No Victory, No Peace

No Victory, No Peace
Author :
Publisher : Rowman & Littlefield
Total Pages : 212
Release :
ISBN-10 : 0742550036
ISBN-13 : 9780742550032
Rating : 4/5 (36 Downloads)

Book Synopsis No Victory, No Peace by : Angelo Codevilla

Download or read book No Victory, No Peace written by Angelo Codevilla and published by Rowman & Littlefield. This book was released on 2005 with total page 212 pages. Available in PDF, EPUB and Kindle. Book excerpt: Avoid the appearance of choosing between losing sides. There is no index. Annotation ©2005 Book News, Inc., Portland, OR (booknews.com).

Victory City

Victory City
Author :
Publisher : Twelve
Total Pages : 571
Release :
ISBN-10 : 9781455567461
ISBN-13 : 1455567469
Rating : 4/5 (61 Downloads)

Book Synopsis Victory City by : John Strausbaugh

Download or read book Victory City written by John Strausbaugh and published by Twelve. This book was released on 2018-12-04 with total page 571 pages. Available in PDF, EPUB and Kindle. Book excerpt: From John Strausbaugh, author of City of Sedition and The Village, comes the definitive history of Gotham during the World War II era.
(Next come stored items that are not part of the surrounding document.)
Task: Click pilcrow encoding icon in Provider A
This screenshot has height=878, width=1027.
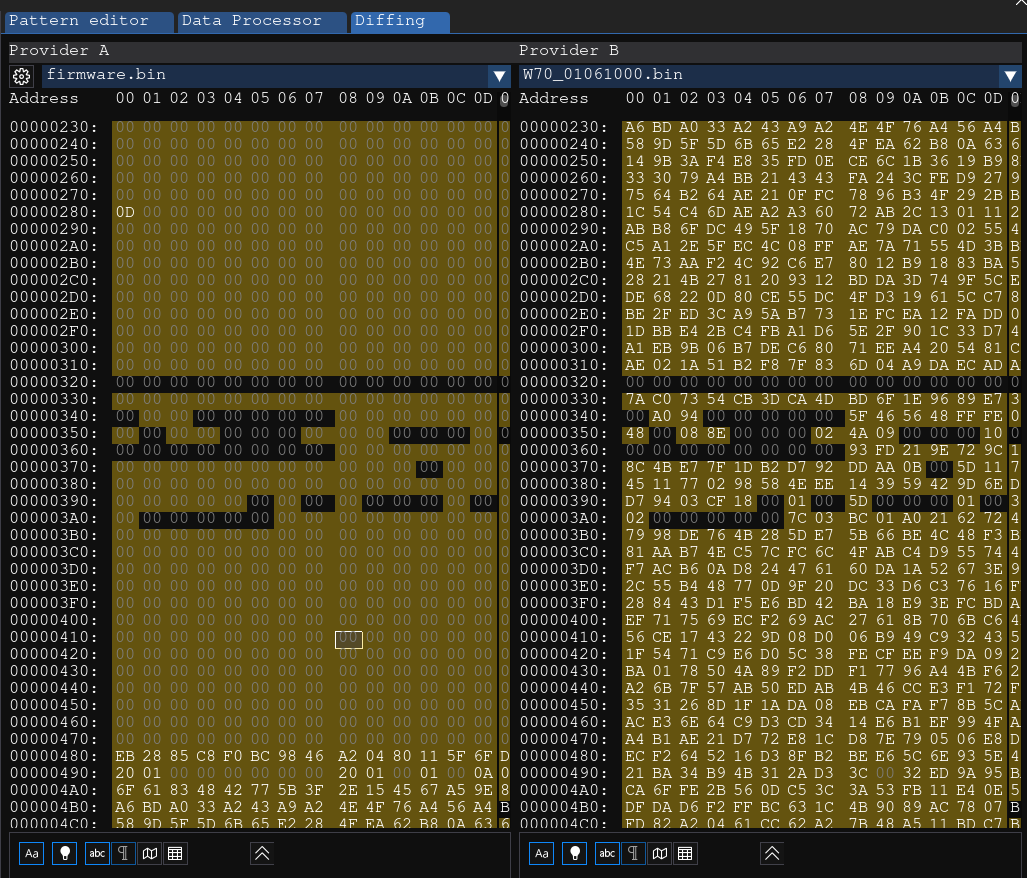Action: (123, 853)
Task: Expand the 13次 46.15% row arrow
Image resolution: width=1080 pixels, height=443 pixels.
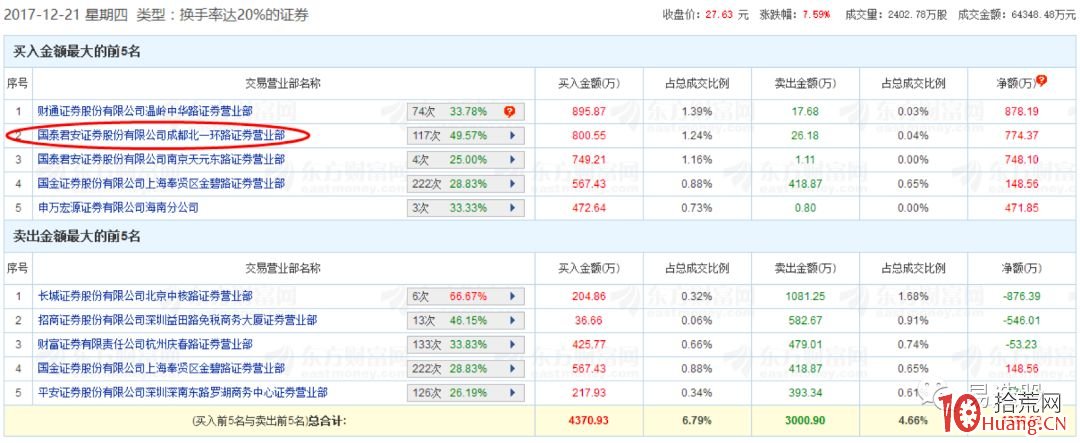Action: 513,320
New York City during World War II wasn't just a place of servicemen, politicians, heroes, G.I. Joes and Rosie the Riveters, but also of quislings and saboteurs; of Nazi, Fascist, and Communist sympathizers; of war protesters and conscientious objectors; of gangsters and hookers and profiteers; of latchkey kids and bobby-soxers, poets and painters, atomic scientists and atomic spies. While the war launched and leveled nations, spurred economic growth, and saw the rise and fall of global Fascism, New York City would eventually emerge as the new capital of the world. From the Gilded Age to VJ-Day, an array of fascinating New Yorkers rose to fame, from Mayor Fiorello La Guardia to Franklin and Eleanor Roosevelt, Langston Hughes to Joe Louis, to Robert Moses and Joe DiMaggio. In Victory City, John Strausbaugh returns to tell the story of New York City's war years with the same richness, depth, and nuance he brought to his previous books, City of Sedition and The Village, providing readers with a groundbreaking new look into the greatest city on earth during the most transformative -- and costliest -- war in human history.